My mother’s family hailed from Pennsylvania Dutch country in the Lehigh Valley. For this essay (and in the interest of your being correct moving forward), when you read “Pennsylvania Dutch,” what you should take it to mean is Pennsylvania German. Just trust me here. There is no need to look into it.

My mother’s parents, my Nana and Pop Pop Rex, spoke an equal mix of English and German, at least when I was around them. I never asked if they conversed mostly in German when my parents and brothers weren’t around, but I am certain the answer was ja. The egg man never spoke any English when he came to their door on Tuesdays. Same with the beverage delivery guy who would drop cases of Yeungling Lager and A-Treat Cream and Orange Sodas and take back the wooden crates of empties. A-Treat was the best cream soda I ever tasted, and it was the only brand I can recall that was red in color instead of amber.

My grandparents made a funny pair. They loved each other, and they were tough. He worked at Bethlehem Steel for over 40 years, and she was a lunch lady at the local junior high school just down the road from their place. They had little episodes and quarrels about trivial things, and predictably Luther – my Pop Pop – would act butthurt or take things a little too far. One time Nana baked a shoe-fly pie that maybe spent a minute too long in the oven for his liking, and you would have thought she served him uncooked pork, He’d hem and haw about it every time he had a slice until it was gone. “Jesus, Mother! The crumbs are dark on top. You weren’t watching.” But Florence – that was Nana’s name – had the perfect way of drawing his needling to a close. When he wouldn’t drop something, in whatever language, she would unfold her wrinkled hands, shrug her shoulders with her palms upwards and say, “Mox Nix.”

I don’t recall ever asking or being told what it meant. It hardly needed any explanation. The context made it as clear as her jade green eyes: “It doesn’t matter.” It meant, no worries. It meant, let’s talk about something else. It was a light and lively way to let the entire table know that everyone heard her husband the fourth time he repeated it. GIs stationed in Germany in World War 2 apparently picked up and modified Mox Nix from the original Macht Nichts. It was a simple way to call bullshit or declare indifference.

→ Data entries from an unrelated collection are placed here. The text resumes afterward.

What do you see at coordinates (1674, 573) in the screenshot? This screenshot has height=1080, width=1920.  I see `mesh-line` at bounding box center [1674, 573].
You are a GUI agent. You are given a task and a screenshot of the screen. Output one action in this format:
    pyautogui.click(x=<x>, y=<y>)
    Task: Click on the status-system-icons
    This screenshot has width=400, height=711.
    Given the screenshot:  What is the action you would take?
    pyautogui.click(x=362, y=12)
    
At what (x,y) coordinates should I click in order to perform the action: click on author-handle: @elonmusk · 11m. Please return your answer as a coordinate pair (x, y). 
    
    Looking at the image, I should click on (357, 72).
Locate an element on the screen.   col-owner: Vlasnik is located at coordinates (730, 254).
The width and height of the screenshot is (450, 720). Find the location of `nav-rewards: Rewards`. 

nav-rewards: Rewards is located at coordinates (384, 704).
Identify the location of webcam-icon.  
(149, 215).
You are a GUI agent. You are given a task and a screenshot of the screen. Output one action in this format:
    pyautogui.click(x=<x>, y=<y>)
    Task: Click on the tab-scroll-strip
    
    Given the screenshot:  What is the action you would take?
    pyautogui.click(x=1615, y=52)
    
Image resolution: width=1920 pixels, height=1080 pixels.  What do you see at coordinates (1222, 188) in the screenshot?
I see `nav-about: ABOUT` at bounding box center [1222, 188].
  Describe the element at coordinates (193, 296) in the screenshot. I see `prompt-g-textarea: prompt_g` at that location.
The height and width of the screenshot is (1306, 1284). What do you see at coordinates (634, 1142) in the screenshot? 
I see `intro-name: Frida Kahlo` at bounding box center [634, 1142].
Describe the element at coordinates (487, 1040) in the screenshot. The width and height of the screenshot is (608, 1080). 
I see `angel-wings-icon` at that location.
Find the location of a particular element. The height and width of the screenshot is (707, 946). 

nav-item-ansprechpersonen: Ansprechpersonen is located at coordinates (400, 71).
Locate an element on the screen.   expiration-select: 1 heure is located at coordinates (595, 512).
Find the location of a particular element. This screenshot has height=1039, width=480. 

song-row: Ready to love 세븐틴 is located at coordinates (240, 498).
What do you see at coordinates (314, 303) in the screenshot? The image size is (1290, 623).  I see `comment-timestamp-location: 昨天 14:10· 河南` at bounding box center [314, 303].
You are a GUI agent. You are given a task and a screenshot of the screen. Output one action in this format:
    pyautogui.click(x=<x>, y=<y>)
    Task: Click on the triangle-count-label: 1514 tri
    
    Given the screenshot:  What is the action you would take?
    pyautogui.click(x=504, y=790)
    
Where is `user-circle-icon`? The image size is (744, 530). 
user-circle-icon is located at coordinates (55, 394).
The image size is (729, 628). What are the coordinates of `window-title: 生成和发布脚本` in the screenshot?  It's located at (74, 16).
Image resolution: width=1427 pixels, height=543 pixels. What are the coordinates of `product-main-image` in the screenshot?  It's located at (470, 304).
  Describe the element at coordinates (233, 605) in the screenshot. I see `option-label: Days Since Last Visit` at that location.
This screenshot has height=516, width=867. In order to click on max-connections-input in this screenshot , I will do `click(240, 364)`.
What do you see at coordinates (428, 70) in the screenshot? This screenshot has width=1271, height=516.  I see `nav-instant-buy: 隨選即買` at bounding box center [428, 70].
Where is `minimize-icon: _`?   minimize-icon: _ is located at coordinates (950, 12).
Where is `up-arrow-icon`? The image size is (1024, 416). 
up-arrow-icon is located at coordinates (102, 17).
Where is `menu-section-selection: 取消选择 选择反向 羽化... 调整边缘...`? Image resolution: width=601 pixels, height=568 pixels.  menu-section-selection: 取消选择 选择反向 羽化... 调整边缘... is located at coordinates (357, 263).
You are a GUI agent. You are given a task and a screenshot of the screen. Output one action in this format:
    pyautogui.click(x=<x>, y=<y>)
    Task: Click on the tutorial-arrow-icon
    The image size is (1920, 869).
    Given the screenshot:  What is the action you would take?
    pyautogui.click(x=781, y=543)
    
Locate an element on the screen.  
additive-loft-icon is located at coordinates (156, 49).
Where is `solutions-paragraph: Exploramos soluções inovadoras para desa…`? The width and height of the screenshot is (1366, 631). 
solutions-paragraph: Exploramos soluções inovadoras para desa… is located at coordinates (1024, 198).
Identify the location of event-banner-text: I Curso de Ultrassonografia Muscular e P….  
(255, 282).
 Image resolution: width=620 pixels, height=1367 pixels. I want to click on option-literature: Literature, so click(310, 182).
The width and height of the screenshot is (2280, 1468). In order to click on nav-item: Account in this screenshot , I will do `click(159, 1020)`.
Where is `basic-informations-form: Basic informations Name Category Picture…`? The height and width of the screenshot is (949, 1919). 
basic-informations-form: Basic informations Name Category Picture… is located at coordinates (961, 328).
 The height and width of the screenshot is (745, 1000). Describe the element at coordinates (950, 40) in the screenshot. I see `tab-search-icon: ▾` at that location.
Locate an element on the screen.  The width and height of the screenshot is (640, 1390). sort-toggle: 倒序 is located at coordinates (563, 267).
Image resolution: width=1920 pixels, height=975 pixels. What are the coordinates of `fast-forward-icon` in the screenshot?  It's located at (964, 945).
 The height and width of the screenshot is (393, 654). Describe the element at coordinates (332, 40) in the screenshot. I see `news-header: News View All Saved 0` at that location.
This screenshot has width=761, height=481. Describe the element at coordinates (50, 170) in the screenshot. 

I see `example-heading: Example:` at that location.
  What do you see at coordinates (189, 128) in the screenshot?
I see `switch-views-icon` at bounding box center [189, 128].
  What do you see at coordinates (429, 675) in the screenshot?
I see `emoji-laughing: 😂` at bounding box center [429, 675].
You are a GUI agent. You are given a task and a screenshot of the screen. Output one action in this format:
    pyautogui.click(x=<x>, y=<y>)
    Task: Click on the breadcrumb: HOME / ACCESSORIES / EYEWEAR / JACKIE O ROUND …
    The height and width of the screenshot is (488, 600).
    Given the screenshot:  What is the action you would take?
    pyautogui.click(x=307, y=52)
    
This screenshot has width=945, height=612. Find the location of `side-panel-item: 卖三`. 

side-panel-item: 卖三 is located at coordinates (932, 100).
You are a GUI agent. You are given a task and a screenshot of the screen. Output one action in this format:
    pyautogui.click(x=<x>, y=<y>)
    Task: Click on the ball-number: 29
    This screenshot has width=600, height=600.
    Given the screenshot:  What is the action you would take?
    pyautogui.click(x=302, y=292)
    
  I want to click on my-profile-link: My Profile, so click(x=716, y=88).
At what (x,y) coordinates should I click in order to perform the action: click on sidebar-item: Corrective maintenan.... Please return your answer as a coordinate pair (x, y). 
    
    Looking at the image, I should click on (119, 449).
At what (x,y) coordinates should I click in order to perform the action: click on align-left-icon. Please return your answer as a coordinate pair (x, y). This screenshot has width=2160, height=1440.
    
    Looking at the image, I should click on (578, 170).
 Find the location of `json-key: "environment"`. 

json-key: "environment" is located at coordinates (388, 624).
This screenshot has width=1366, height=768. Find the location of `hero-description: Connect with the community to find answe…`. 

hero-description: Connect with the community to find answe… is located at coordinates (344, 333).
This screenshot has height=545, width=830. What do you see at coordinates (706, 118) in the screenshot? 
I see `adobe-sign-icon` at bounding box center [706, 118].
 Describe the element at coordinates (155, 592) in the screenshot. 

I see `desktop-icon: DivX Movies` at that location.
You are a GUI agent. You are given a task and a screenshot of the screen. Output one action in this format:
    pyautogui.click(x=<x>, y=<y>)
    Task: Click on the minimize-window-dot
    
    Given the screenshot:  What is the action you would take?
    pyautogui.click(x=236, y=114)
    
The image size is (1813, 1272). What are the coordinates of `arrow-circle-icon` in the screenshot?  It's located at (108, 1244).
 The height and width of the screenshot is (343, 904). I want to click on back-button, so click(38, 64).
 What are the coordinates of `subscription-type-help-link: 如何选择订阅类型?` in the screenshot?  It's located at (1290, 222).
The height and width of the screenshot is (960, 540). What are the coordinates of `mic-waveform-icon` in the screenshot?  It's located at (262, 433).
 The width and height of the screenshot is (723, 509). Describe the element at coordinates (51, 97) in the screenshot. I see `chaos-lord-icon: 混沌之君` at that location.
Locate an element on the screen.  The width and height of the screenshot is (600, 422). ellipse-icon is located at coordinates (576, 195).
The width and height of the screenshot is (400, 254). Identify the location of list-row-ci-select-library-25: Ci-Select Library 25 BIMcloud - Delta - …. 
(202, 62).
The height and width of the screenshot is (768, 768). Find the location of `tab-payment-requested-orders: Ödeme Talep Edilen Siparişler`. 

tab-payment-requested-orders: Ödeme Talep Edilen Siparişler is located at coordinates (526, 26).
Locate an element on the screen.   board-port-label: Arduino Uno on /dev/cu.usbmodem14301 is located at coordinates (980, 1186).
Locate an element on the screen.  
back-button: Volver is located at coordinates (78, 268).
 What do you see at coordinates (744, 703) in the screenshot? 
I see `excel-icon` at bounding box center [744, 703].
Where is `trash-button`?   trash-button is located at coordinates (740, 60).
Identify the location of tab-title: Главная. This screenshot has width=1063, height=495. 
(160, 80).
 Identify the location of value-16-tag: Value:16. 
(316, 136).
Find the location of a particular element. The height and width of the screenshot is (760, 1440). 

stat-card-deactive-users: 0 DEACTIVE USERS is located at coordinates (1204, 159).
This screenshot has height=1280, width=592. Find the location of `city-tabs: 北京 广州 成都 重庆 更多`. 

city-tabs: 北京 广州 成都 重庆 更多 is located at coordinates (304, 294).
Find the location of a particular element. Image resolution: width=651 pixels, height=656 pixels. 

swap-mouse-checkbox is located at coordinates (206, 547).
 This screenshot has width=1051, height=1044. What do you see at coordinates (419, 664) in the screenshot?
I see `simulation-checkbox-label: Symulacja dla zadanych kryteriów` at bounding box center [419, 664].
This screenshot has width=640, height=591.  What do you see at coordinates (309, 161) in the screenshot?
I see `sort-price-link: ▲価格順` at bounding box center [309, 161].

I use it in place of my default New Jersey vernacular, aka Fuhgeddaboudit. While very real, the Jersey version is little more than a cliché today. It’s old news; banal gangster movie shlock circa 1981. I left the 201-area code 32 years ago. I would sound like a complete dork if I rolled that out today.

Mox Nix. Give it a test drive. Start with something easy, like a nearly victimless crime. Perhaps some hack walks off with your coffee from the mobile order table. Maybe you thought that guy walking out the door seemed a bit off as you were entering. Rather than jogging down the block to have a low-percentage confrontation that could backfire, keep that powder dry for some time when you have concrete proof of shenanigans. Say Mox Nix and enjoy the fresh cup that the barista has been trained to provide when this inevitably happens.